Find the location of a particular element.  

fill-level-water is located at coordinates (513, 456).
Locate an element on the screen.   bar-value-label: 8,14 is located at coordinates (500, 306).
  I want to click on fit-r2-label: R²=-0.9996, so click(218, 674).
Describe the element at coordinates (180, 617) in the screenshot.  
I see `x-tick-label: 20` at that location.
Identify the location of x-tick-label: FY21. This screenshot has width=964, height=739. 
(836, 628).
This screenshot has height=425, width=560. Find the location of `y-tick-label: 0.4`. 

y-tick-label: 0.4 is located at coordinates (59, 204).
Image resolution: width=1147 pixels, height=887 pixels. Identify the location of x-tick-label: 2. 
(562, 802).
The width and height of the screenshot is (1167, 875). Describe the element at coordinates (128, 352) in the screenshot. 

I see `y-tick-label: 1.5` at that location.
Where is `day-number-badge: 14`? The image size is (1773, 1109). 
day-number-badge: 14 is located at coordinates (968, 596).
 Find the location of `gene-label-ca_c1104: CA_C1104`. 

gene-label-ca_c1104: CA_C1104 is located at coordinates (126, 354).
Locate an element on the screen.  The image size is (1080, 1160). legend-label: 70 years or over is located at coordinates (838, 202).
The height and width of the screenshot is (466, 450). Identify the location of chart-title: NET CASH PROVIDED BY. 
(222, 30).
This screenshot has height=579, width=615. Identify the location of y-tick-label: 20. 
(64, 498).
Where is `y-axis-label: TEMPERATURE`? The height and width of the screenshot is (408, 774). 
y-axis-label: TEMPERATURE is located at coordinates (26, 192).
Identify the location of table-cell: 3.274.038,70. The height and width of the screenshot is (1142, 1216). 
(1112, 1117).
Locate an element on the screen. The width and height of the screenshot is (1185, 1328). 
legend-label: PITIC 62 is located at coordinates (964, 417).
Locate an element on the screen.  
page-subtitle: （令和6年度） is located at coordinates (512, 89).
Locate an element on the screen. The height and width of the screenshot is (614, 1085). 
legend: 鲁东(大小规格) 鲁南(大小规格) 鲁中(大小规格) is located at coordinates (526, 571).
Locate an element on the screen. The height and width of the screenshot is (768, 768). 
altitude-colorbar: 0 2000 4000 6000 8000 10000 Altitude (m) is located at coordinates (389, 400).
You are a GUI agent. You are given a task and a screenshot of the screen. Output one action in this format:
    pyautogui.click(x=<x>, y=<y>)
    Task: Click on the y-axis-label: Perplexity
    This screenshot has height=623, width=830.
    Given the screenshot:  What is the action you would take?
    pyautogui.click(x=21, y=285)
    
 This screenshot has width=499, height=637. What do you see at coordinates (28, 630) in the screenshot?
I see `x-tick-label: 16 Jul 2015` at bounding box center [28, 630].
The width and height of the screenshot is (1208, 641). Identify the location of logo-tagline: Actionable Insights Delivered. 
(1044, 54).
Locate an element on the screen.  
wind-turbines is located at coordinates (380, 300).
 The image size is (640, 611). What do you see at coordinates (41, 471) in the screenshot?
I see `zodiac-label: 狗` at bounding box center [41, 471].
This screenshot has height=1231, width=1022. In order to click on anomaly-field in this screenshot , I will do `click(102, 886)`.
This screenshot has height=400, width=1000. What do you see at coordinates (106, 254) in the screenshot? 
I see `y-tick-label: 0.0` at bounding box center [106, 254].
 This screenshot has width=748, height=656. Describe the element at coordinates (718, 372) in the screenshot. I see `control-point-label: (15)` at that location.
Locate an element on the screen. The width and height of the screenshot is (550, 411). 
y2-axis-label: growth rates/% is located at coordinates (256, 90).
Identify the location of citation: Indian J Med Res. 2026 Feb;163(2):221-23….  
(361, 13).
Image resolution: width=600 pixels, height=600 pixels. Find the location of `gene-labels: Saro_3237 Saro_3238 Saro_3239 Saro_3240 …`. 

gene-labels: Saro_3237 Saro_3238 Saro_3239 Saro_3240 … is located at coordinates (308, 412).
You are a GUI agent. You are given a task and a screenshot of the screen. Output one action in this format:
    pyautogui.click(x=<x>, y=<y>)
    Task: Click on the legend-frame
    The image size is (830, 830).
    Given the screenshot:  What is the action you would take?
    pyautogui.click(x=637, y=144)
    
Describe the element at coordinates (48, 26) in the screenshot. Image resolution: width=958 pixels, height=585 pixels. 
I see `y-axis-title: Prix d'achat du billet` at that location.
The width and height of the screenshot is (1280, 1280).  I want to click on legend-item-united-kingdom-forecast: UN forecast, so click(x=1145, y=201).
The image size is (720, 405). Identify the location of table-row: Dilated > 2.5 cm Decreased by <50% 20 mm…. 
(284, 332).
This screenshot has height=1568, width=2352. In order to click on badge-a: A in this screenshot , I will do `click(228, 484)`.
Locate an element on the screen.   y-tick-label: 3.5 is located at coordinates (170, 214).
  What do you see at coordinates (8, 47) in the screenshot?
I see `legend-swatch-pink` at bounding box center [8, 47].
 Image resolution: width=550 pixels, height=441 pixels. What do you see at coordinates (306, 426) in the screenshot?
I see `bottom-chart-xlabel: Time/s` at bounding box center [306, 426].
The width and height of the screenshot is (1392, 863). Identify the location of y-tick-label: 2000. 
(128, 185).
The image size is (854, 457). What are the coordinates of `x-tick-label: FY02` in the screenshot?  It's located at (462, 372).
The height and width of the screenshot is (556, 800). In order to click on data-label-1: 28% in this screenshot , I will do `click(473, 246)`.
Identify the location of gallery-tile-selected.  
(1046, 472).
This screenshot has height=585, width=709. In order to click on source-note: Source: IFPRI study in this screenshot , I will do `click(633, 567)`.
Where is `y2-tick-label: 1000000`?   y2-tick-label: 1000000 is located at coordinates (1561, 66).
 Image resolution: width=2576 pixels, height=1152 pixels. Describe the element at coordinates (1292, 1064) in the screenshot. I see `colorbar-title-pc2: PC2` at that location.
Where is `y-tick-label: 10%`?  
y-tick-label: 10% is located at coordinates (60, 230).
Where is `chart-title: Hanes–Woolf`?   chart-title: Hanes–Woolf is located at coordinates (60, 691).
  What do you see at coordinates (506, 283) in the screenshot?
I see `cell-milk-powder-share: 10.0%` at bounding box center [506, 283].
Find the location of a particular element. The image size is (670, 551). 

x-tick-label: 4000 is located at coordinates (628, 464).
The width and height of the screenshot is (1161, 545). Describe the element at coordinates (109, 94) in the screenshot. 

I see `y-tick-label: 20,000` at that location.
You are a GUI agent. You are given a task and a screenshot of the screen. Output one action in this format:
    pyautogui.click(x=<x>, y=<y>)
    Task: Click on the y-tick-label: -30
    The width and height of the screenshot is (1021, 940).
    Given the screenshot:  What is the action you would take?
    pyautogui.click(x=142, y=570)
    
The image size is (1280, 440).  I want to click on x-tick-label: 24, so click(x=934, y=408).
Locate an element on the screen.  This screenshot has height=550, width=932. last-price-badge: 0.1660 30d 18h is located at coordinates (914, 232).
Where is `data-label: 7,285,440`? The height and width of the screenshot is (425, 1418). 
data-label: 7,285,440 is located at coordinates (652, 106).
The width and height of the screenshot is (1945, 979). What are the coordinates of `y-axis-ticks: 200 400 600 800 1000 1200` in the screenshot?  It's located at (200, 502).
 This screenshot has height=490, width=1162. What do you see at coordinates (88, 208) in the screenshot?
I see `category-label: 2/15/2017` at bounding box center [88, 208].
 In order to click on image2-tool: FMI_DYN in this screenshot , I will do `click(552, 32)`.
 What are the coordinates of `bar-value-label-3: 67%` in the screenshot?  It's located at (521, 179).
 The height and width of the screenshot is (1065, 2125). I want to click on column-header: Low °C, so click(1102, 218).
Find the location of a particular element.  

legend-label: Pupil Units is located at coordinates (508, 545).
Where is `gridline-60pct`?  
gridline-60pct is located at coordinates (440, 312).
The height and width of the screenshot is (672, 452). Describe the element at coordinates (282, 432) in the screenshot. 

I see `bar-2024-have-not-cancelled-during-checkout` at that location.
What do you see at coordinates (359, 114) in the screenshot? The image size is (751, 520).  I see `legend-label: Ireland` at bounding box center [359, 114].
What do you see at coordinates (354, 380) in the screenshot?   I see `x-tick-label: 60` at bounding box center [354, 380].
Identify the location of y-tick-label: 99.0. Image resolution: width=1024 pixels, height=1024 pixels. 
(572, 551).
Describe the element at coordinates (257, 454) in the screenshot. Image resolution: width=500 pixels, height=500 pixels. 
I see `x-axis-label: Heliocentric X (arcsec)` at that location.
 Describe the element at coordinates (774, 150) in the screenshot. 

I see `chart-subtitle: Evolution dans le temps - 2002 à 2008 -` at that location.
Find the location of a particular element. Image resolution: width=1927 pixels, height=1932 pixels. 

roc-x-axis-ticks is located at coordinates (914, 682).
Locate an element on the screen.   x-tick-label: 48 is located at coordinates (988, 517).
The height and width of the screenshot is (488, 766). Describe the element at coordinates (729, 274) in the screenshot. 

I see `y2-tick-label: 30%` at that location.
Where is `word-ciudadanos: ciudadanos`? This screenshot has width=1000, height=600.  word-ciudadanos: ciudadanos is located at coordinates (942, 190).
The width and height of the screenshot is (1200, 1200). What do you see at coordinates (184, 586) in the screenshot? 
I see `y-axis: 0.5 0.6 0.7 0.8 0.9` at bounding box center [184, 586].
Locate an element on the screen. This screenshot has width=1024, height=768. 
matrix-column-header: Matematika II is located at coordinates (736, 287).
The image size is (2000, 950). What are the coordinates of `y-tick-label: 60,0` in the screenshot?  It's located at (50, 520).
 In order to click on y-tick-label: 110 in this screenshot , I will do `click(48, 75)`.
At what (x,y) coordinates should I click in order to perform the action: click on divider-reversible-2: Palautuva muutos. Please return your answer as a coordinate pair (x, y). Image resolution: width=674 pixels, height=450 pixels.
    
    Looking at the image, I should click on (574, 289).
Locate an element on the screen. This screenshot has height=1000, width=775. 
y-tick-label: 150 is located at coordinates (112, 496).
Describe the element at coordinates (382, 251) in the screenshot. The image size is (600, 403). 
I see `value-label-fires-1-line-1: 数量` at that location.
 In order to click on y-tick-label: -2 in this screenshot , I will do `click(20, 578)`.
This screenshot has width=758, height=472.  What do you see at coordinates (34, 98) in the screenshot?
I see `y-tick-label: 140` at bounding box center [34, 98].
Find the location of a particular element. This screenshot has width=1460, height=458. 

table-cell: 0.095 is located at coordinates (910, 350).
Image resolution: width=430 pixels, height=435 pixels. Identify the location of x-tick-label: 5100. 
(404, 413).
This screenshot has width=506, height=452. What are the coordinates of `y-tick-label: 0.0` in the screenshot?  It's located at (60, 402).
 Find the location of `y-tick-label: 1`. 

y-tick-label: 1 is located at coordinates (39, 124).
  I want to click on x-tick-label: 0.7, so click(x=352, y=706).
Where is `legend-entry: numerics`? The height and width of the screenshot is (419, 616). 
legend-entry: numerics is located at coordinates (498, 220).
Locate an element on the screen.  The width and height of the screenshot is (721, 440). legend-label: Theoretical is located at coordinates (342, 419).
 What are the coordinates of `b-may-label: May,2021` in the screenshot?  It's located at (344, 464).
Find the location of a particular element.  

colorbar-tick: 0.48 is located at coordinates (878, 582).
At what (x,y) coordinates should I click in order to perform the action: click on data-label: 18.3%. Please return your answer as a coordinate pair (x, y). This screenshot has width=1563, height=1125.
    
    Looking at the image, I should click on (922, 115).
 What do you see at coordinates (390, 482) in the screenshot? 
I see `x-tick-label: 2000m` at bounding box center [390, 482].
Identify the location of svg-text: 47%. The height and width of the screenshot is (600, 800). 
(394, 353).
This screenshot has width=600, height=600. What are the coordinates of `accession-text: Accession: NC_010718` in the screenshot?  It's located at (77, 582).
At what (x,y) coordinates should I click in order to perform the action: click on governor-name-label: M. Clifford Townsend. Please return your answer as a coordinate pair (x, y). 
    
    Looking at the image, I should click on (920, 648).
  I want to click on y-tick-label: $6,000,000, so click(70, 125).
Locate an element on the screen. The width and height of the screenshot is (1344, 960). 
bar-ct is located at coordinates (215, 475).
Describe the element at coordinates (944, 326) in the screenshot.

◆ **What is needed**
Please format the records from the line containing "coordinates (1561, 66)." through the line containing "pyautogui.click(x=142, y=570)" as a Markdown table with the columns Row and Line, numbering each line and omitting blank lines.

◆ **Exercise result**
| Row | Line |
|---|---|
| 1 | Where is `y2-tick-label: 1000000`?   y2-tick-label: 1000000 is located at coordinates (1561, 66). |
| 2 |  Image resolution: width=2576 pixels, height=1152 pixels. Describe the element at coordinates (1292, 1064) in the screenshot. I see `colorbar-title-pc2: PC2` at that location. |
| 3 | Where is `y-tick-label: 10%`?   |
| 4 | y-tick-label: 10% is located at coordinates (60, 230). |
| 5 | Where is `chart-title: Hanes–Woolf`?   chart-title: Hanes–Woolf is located at coordinates (60, 691). |
| 6 |   What do you see at coordinates (506, 283) in the screenshot? |
| 7 | I see `cell-milk-powder-share: 10.0%` at bounding box center [506, 283]. |
| 8 | Find the location of a particular element. The image size is (670, 551).  |
| 9 | x-tick-label: 4000 is located at coordinates (628, 464). |
| 10 | The width and height of the screenshot is (1161, 545). Describe the element at coordinates (109, 94) in the screenshot.  |
| 11 | I see `y-tick-label: 20,000` at that location. |
| 12 | You are a GUI agent. You are given a task and a screenshot of the screen. Output one action in this format: |
| 13 |     pyautogui.click(x=<x>, y=<y>) |
| 14 |     Task: Click on the y-tick-label: -30 |
| 15 |     The width and height of the screenshot is (1021, 940). |
| 16 |     Given the screenshot:  What is the action you would take? |
| 17 |     pyautogui.click(x=142, y=570) |